Having discovered one reliable cause for some documents not being opened as expected when they’re double-clicked, I’ve been looking at how to work around that problem and restore expected behaviour. This article offers a solution.
I know from testing that removing or disabling the com.apple.quarantine extended attribute will immediately enable a document to be opened with a double click, in circumstances where it otherwise fails consistently. This provides two potential solutions: strip that xattr altogether, or change it to alter the behaviour of macOS.
When apps and executable code bearing quarantine xattrs clear quarantine successfully, one bit in that xattr is changed to indicate that. A status of 0082 becomes 00c2, for example, with the third block of four bits going from 1000 to 1100.

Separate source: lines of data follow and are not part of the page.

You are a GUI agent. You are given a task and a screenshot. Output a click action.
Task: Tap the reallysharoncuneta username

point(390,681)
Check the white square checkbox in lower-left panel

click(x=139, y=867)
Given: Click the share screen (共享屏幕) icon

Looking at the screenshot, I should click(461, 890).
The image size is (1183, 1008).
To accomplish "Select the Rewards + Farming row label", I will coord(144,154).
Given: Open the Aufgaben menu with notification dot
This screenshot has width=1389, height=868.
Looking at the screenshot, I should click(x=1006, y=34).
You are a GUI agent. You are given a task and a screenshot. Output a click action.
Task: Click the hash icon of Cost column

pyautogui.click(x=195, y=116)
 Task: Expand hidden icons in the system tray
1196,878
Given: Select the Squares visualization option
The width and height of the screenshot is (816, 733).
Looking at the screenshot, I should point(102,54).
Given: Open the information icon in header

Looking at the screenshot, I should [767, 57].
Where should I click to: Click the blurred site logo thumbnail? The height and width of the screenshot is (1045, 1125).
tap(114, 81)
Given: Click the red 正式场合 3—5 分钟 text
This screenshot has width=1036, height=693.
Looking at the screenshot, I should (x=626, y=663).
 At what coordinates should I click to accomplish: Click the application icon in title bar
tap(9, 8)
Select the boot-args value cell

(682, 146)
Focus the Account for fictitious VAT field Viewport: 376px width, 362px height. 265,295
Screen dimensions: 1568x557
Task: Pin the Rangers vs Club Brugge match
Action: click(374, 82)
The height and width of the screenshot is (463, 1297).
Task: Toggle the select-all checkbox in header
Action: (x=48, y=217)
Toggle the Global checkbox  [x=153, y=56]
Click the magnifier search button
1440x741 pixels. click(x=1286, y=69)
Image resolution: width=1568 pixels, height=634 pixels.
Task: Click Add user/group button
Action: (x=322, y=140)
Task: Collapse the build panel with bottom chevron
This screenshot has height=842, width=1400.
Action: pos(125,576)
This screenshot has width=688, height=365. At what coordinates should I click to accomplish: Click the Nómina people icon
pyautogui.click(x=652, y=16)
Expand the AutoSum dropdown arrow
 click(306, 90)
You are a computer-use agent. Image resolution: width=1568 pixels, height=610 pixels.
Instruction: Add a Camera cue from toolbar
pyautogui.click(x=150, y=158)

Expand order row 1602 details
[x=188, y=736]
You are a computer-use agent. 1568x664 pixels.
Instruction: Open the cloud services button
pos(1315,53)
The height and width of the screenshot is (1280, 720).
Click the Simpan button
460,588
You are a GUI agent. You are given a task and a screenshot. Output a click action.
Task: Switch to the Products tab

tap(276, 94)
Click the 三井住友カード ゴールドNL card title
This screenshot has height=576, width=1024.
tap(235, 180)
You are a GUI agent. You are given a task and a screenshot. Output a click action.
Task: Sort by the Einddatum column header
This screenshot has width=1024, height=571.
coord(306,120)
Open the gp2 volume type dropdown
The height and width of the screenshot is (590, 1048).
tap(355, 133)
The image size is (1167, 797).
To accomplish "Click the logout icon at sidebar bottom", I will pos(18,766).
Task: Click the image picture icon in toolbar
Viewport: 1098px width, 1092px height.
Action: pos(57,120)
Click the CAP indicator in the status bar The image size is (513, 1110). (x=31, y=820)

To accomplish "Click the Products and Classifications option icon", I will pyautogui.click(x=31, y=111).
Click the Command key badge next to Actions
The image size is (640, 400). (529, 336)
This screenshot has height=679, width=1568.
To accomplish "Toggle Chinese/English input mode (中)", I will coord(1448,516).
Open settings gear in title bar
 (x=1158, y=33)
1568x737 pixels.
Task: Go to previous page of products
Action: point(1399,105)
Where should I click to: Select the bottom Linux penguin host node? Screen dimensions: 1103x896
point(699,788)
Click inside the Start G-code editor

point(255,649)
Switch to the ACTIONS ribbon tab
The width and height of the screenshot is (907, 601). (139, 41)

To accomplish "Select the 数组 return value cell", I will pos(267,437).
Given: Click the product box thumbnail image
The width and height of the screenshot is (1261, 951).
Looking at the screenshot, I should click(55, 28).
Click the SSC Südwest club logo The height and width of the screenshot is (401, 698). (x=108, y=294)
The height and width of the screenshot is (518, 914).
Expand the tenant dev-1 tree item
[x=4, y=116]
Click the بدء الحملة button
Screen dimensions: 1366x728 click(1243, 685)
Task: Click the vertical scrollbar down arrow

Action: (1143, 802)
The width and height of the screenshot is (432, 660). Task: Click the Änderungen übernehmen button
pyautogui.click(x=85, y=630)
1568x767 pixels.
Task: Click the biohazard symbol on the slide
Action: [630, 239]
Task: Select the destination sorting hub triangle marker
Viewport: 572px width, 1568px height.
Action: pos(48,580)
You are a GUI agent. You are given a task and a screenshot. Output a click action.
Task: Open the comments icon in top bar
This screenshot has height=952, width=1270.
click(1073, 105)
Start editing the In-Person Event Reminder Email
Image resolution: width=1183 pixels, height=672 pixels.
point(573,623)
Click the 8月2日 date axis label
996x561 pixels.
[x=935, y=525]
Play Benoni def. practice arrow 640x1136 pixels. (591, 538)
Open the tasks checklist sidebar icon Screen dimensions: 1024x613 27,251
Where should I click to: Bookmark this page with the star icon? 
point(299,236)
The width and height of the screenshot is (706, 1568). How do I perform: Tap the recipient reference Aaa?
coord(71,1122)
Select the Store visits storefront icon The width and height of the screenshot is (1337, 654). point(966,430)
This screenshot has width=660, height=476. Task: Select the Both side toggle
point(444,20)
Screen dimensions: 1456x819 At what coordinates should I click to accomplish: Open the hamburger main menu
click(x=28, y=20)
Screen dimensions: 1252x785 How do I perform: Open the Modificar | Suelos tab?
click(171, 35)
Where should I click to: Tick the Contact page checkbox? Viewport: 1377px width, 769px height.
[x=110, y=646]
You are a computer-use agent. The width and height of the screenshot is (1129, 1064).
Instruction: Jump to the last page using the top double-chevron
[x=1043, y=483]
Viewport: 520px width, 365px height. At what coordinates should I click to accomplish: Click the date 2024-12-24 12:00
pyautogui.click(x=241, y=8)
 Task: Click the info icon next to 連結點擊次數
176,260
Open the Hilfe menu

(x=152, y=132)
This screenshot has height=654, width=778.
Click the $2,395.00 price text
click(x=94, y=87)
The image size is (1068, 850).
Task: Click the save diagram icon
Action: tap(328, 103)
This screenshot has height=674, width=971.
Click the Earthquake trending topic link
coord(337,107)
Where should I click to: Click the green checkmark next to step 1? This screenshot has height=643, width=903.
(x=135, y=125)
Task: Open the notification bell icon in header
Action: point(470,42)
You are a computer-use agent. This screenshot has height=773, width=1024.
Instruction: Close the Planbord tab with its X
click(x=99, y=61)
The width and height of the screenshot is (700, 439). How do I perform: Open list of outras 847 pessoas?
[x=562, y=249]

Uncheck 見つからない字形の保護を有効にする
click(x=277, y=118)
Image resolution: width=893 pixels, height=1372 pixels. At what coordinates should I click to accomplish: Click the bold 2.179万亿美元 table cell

Although I have seen that occur in non-executable files, it appears unusual there. Another single-bit change that can achieve the same effect on document files is to change the first block of bits from 0000 to 0010, reflected in the leading digit changing from 0 to 2. I’ve not seen that used in the quarantine of executable code, so it may be confined to non-executable files.
While doing that on test PDF and other documents allows them to be opened from a double-click, it has the opposite effect on Zip archives, which then can’t be opened by Archive Utility either by a double-click or drag-and-drop. That’s encouraging, as setting the bit in the third block would be dangerous as it would then bypass Gatekeeper checks on downloaded apps and executables.
So my preferred strategy is to change the quarantine status digits from 0xxx to 2xxx.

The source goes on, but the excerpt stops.